Она редко набиралась смелости высказать Альберту то, что думала, но долго сдерживаемый гнев выплеснулся наружу, едва муж закончил рассказ о том, что случилось в школе. Настоящий же шок Вайолет испытала, когда он влепил ей пощечину и заявил, что она ведет себя бесчеловечно. Но разве бесчеловечно ожидать от ребенка проявления благодарности к женщине, которая взвалила на себя обязанность кормить его и ухаживать за ним, когда больше некому это сделать? А что она получила взамен? С ней обращались, как с прислугой, ею постоянно пренебрегали и, хуже всего, она стала замечать, что Альберт гораздо больше заботится об Эллен, чем о Джози.
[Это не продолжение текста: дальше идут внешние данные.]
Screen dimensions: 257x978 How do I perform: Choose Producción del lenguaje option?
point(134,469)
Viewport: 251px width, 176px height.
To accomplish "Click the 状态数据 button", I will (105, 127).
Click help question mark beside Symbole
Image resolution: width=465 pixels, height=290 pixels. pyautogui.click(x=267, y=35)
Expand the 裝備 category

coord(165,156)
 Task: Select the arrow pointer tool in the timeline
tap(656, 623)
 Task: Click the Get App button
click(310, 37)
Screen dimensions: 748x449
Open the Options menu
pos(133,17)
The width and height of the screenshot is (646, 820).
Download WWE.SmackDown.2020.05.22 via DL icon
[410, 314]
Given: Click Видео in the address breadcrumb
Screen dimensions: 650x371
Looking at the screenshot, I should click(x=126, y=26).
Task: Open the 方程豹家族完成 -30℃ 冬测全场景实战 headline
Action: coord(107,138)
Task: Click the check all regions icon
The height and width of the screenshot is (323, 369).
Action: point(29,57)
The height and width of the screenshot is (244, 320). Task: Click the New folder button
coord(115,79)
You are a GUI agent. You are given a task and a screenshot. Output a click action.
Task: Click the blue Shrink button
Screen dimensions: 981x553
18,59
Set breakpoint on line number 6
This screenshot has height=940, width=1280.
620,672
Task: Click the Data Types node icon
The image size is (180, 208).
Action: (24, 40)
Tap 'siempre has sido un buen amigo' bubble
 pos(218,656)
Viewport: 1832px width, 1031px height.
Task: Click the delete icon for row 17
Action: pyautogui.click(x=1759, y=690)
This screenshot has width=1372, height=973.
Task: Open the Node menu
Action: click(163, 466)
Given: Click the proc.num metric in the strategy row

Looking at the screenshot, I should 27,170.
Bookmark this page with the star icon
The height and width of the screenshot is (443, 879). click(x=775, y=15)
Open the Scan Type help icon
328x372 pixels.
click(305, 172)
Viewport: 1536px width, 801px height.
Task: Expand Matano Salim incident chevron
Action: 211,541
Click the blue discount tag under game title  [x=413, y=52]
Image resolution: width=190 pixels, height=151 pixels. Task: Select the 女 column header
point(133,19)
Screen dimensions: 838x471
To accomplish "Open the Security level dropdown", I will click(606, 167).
Джози была для Вайолет единственным светом в окошке. Глядя на свою прелестную крошку, она тешила себя надеждой, что хотя бы дочь избавится от окучивания картофеля, кормления кур и выпаса коров. Если бы не эта надежда, Вайолет вполне могла бы последовать примеру Клэр Пенгелли и броситься вниз с утеса, имея для этого намного больше оснований. У Клэр было все то, чего не хватало Вайолет. Она была красива, происходила из состоятельной семьи, получила хорошее образование и, наконец, ее боготворил Альберт. Вайолет ненавидела эту женщину несмотря на то, что никогда не встречалась с ней, — ведь, если бы ей дали хотя бы десятую часть того, что имела Клэр, она наверняка не жила бы в доме-развалюхе. Да еще и загоняя себя в могилу непосильным трудом ради такого бессердечного человека, как Альберт.